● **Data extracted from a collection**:

== Segment start ==

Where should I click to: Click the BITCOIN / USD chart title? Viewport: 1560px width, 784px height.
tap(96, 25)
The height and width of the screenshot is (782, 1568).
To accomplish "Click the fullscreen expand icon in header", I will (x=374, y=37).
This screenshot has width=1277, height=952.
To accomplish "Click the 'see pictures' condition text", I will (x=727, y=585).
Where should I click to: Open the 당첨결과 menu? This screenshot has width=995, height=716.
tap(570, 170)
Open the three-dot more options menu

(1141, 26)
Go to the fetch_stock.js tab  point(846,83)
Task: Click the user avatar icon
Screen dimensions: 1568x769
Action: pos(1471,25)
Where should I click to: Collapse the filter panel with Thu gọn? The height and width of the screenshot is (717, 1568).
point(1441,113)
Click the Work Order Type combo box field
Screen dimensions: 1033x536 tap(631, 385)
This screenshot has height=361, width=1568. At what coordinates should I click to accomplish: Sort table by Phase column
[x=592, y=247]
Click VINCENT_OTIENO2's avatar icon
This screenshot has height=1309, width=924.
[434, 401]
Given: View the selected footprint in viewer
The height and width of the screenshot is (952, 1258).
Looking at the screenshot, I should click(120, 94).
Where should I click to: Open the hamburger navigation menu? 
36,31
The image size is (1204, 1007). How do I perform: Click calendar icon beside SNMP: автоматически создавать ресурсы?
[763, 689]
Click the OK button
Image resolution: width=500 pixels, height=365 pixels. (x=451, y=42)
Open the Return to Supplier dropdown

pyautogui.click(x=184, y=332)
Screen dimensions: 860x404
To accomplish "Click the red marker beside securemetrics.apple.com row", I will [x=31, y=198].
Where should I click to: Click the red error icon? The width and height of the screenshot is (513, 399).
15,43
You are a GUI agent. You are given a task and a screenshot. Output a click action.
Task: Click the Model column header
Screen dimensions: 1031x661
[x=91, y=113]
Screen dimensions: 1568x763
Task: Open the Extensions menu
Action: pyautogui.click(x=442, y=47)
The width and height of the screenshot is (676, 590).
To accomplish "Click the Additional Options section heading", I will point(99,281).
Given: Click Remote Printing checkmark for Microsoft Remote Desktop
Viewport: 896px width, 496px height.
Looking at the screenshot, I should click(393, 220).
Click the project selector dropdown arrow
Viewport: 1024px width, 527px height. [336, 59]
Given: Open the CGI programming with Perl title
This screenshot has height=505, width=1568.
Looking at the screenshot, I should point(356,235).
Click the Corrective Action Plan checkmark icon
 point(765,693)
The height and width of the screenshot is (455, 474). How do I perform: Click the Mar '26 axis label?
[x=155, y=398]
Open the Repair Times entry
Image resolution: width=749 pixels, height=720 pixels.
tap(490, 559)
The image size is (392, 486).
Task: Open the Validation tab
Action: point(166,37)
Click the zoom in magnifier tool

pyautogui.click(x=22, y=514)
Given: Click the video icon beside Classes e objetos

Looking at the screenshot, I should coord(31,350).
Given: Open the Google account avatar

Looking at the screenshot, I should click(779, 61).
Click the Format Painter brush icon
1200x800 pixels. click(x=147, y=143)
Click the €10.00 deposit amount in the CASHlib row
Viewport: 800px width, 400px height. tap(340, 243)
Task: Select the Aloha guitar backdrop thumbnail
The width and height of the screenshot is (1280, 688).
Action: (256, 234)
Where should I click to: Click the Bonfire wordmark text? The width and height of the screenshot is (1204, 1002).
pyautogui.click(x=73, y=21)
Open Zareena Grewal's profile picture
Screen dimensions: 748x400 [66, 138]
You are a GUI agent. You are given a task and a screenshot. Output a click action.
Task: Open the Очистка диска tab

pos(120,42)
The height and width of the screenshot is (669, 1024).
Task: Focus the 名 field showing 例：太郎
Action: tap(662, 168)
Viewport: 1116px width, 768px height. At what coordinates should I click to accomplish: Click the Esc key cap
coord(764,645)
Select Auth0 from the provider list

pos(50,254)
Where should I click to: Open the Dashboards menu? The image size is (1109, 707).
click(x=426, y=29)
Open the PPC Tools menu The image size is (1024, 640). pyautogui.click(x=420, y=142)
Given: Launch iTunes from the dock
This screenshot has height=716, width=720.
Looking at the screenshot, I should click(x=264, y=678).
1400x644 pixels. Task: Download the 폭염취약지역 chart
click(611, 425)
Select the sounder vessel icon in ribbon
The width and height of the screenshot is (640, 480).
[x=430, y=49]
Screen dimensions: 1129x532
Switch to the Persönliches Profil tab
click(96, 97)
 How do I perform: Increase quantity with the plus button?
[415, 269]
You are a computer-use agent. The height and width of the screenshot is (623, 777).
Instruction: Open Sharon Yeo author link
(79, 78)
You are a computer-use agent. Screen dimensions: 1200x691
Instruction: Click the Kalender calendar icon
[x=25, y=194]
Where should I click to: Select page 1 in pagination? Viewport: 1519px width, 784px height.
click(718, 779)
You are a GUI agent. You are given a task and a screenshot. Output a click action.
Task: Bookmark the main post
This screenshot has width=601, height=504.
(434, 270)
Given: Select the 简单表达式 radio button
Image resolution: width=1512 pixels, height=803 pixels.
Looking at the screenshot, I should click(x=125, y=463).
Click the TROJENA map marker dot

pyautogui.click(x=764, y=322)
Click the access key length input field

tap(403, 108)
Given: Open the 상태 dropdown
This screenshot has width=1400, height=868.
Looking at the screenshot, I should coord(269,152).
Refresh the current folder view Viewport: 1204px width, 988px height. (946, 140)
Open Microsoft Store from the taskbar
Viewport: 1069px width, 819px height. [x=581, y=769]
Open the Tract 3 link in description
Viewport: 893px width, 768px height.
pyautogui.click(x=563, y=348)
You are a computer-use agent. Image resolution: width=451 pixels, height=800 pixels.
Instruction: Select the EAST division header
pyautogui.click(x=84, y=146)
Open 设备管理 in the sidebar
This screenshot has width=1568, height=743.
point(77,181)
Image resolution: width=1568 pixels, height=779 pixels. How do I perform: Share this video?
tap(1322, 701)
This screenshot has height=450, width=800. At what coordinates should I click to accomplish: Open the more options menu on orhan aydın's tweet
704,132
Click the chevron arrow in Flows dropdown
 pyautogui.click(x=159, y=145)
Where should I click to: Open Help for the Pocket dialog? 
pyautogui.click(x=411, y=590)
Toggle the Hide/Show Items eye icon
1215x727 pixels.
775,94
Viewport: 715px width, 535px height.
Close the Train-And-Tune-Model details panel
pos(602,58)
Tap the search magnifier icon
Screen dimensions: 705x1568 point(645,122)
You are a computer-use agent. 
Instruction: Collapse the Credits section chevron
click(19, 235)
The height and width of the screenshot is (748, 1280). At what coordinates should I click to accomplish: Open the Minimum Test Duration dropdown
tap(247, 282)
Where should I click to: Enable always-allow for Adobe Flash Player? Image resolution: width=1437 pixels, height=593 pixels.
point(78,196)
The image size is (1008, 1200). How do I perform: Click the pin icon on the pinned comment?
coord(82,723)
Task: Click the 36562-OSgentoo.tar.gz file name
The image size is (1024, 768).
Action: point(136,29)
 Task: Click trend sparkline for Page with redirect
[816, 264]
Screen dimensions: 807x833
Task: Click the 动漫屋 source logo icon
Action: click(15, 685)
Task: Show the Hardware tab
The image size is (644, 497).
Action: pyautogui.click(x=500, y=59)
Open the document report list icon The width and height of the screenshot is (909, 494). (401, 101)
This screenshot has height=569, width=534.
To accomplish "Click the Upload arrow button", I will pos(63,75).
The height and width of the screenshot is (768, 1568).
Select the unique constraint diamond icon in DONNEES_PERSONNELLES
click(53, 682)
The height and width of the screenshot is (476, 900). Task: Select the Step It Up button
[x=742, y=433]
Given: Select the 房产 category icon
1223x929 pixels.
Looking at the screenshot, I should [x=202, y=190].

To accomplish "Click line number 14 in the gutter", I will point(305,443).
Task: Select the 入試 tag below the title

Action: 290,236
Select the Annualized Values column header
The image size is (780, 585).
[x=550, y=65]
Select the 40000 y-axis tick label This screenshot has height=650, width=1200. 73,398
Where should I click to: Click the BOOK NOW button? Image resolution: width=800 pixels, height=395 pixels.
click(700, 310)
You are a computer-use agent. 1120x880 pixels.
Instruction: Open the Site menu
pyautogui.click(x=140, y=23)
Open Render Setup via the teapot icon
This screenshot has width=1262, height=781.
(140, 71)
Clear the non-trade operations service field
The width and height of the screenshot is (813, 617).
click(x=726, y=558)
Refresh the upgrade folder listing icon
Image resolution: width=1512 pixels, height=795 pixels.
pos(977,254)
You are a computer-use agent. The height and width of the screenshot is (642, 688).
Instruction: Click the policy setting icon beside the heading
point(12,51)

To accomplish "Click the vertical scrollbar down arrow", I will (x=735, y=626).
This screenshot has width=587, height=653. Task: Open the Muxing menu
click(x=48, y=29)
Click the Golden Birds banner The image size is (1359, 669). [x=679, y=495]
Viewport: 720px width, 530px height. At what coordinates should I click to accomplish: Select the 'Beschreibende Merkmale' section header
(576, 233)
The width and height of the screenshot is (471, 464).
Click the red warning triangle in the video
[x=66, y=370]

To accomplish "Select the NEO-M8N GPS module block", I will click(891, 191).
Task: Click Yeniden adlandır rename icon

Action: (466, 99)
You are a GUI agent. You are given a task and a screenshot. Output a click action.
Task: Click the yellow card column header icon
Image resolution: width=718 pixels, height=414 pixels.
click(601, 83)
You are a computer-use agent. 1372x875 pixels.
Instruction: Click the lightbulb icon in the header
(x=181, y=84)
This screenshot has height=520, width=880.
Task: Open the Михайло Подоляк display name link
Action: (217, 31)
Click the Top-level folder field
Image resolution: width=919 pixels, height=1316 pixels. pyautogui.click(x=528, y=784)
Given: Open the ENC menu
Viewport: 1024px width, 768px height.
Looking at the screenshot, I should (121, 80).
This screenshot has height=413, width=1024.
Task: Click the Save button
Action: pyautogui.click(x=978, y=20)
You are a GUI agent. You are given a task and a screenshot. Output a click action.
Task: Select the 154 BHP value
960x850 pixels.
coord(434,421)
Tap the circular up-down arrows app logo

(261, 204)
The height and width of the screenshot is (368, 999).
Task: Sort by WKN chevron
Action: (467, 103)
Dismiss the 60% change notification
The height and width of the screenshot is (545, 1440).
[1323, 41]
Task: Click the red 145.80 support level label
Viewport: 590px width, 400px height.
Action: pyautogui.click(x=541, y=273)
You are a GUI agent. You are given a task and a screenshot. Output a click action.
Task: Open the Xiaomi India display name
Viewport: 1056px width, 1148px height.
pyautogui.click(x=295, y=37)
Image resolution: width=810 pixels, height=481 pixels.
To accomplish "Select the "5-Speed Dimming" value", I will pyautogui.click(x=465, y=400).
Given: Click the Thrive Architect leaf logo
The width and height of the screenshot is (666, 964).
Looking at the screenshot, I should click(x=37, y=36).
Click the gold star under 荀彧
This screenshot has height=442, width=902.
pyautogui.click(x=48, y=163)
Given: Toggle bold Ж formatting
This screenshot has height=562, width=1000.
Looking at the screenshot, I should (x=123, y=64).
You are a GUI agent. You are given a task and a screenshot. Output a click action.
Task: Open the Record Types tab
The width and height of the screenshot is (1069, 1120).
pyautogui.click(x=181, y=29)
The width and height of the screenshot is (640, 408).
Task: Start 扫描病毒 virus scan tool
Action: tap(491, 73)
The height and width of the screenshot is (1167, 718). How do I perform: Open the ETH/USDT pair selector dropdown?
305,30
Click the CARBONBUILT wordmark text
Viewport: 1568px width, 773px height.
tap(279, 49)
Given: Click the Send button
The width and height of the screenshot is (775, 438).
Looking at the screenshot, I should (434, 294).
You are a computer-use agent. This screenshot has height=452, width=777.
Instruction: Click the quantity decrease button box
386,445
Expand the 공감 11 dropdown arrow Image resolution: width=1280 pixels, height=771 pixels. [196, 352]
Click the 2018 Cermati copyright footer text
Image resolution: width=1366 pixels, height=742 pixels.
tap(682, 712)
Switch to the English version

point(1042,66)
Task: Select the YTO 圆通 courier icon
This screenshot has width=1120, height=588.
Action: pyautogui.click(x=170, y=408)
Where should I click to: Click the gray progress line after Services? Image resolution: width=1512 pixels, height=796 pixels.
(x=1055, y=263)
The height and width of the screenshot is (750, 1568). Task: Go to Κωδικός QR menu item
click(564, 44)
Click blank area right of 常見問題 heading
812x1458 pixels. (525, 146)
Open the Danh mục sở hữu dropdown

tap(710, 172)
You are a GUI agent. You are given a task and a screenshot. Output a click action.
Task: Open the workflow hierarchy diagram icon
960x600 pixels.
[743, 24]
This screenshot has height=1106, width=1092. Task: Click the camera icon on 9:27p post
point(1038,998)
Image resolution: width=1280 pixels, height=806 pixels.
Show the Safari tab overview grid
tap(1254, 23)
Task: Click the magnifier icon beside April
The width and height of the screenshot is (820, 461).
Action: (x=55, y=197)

== Segment end ==

● **ABOUT THIS EXERCISE**:
Search the data above for the word "Refresh" and show every line that has it.

● **SOLUTION TO THE PROBLEM**:
Refresh the current folder view Viewport: 1204px width, 988px height. (946, 140)
Refresh the upgrade folder listing icon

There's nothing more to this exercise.